Like the other EMM, Bridge uses the Graph API to set policies, but the integration between the Intune container and the Dynamics container for added security is unique.
"That's what to watch for -- how well integrated these things are," Klein said. "IT constantly has to be on the lookout for tools that can complement the EMM they have."
Microsoft Intune hits lower notes
Microsoft's Intune license requirement for Graph API support means that product will continue to be a mainstay. Microsoft provides Intune licenses along with some of its other products, so many organizations have them already but may not actually use the software.
"By exposing Intune through the Graph API and still requiring Intune, Microsoft is securing their place in the enterprise and letting other platforms to still build on top of it," Garver said.
The requirement for Office mobile app management also allows Microsoft to boost its license counts, while acknowledging that IT departments have existing investments in EMM that they want to keep, Klein said.
"They've probably come to the recognition that that's not going to be a viable option to replace an incumbent," he said.
Other EMM vendors provide more advanced capabilities than Intune, so for enterprise customers that need highly scalable management options and a wide variety of security policies, Intune might not be the top choice.
"If you're just looking for basic MDM and MAM, you will very likely be able to do what you need to do with Intune," Garver said.

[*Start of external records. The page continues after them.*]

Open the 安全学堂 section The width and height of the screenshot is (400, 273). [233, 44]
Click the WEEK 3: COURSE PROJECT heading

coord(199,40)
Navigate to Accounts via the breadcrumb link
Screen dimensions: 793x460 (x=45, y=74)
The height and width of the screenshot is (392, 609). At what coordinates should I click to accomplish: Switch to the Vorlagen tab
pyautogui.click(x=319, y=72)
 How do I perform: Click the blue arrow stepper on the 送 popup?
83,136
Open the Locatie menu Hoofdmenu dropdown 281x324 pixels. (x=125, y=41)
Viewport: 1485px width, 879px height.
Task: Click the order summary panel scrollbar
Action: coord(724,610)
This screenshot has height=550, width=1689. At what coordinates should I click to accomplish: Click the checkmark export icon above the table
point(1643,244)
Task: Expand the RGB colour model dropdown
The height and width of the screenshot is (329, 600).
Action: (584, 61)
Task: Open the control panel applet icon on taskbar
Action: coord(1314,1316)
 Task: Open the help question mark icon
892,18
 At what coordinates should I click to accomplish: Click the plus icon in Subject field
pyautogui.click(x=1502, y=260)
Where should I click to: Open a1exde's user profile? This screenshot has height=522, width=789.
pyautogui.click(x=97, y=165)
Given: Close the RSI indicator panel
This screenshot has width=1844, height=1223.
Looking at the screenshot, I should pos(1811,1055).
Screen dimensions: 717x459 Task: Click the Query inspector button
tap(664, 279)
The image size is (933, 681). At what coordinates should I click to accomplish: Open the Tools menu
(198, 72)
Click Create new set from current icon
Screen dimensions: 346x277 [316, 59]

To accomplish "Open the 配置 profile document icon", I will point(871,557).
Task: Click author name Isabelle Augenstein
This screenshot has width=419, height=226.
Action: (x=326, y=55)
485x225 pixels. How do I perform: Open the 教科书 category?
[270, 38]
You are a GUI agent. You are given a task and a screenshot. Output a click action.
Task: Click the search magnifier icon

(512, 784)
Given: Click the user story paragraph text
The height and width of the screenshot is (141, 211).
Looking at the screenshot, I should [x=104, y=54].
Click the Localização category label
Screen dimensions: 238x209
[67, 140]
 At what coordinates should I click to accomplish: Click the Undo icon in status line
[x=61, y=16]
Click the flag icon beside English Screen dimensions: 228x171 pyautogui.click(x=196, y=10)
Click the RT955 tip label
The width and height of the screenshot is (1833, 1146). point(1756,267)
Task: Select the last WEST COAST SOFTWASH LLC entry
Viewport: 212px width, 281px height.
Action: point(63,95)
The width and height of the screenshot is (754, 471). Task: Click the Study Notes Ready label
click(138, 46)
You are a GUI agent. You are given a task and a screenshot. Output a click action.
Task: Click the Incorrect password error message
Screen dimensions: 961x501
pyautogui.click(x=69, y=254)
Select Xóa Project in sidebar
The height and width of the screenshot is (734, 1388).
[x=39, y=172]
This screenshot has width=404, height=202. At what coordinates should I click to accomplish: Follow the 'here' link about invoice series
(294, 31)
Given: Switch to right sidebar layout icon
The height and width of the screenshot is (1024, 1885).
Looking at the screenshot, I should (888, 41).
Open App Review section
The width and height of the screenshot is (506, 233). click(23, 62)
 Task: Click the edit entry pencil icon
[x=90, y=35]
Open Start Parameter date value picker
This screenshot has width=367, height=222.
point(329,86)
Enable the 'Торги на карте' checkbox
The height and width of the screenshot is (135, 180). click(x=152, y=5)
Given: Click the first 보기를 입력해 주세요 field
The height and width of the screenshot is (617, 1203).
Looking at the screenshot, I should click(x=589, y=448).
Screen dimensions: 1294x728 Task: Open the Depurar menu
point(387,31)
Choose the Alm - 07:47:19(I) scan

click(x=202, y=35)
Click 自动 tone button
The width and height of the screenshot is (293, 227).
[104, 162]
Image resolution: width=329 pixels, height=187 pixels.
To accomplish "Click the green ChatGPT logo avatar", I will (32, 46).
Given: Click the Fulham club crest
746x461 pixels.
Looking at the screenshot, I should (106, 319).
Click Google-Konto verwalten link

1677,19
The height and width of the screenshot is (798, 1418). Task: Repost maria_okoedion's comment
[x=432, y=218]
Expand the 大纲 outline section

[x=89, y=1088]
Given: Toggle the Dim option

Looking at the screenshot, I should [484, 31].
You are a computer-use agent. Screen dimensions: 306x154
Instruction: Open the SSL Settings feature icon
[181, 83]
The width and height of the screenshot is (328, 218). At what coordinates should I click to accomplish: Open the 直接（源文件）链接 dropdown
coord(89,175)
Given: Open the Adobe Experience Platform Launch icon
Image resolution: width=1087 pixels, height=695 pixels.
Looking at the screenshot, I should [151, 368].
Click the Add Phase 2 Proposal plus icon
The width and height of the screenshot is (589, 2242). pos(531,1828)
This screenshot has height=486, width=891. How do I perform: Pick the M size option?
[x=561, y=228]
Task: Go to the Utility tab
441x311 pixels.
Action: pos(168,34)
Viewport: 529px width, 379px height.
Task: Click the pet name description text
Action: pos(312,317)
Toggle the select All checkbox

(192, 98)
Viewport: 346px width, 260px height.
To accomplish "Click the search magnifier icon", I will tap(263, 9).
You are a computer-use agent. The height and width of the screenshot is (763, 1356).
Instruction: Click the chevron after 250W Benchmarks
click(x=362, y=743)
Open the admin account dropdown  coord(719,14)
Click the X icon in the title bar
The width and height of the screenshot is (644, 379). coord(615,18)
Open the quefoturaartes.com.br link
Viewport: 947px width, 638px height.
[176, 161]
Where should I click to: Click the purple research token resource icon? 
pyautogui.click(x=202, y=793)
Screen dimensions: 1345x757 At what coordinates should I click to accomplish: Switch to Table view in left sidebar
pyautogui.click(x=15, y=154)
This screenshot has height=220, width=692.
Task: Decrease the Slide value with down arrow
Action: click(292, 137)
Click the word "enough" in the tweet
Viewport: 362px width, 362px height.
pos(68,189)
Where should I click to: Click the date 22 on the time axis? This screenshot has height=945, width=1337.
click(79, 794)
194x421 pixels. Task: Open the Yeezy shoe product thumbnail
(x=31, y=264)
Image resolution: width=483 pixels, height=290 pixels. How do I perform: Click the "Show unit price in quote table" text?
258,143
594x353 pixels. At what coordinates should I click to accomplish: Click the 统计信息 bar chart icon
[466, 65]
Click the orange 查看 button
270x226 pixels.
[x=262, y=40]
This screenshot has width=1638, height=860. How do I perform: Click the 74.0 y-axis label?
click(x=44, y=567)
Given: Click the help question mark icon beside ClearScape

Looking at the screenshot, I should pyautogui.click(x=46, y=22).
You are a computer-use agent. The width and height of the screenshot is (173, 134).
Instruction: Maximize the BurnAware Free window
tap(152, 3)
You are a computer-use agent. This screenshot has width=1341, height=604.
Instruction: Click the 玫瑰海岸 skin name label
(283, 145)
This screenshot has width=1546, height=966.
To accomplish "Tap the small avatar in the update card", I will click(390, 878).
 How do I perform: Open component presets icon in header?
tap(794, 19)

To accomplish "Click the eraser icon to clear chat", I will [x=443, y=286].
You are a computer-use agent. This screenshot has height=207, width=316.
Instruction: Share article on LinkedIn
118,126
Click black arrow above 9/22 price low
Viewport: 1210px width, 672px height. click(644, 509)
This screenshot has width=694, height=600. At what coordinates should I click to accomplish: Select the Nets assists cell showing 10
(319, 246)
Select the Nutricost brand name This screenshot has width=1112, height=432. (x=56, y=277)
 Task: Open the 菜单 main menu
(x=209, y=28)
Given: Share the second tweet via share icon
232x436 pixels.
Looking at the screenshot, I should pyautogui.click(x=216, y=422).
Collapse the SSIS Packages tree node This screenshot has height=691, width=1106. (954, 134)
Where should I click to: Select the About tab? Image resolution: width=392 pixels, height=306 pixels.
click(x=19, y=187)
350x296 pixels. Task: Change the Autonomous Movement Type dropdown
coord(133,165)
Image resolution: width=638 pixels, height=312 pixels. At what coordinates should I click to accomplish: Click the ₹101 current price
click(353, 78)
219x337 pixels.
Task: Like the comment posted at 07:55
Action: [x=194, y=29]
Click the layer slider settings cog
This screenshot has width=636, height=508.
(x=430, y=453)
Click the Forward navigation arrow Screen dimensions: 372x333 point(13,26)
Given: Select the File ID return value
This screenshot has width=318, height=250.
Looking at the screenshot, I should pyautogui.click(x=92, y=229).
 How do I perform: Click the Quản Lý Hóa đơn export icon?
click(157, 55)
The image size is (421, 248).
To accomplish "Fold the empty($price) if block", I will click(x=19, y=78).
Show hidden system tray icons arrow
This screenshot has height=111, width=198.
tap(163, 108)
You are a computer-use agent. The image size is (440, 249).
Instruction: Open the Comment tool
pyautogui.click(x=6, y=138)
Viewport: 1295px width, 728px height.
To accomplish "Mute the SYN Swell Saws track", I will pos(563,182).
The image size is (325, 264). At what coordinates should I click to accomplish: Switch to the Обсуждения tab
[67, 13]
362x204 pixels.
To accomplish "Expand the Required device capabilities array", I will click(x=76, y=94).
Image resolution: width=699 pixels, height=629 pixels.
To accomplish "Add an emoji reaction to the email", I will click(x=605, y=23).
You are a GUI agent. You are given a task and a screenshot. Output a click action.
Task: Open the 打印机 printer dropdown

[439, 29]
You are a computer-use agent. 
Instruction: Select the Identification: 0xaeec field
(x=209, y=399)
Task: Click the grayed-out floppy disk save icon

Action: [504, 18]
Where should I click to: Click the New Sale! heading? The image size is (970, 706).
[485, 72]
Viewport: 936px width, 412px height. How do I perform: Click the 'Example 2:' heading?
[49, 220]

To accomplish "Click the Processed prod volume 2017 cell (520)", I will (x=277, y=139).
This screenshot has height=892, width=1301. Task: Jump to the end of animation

United Bank was using VMware AirWatch for EMM but recently switched to Intune because of licensing renewal problems with VMware and because Intune provided good enough MAM, Bagchus said. The company now does Office mobile app management with Intune to support employees that use their mobile devices for email and Word document revisions. The per-app VPN feature also allows IT to provide secure access to the bank's web apps.
Still, the Intune console has presented some usability challenges because it recently switched from a Silverlight model to an interface based on Azure Active Directory and HTML5, Bagchus said.
"It needs improvement," he said. "But Microsoft is very proactive about working with customers."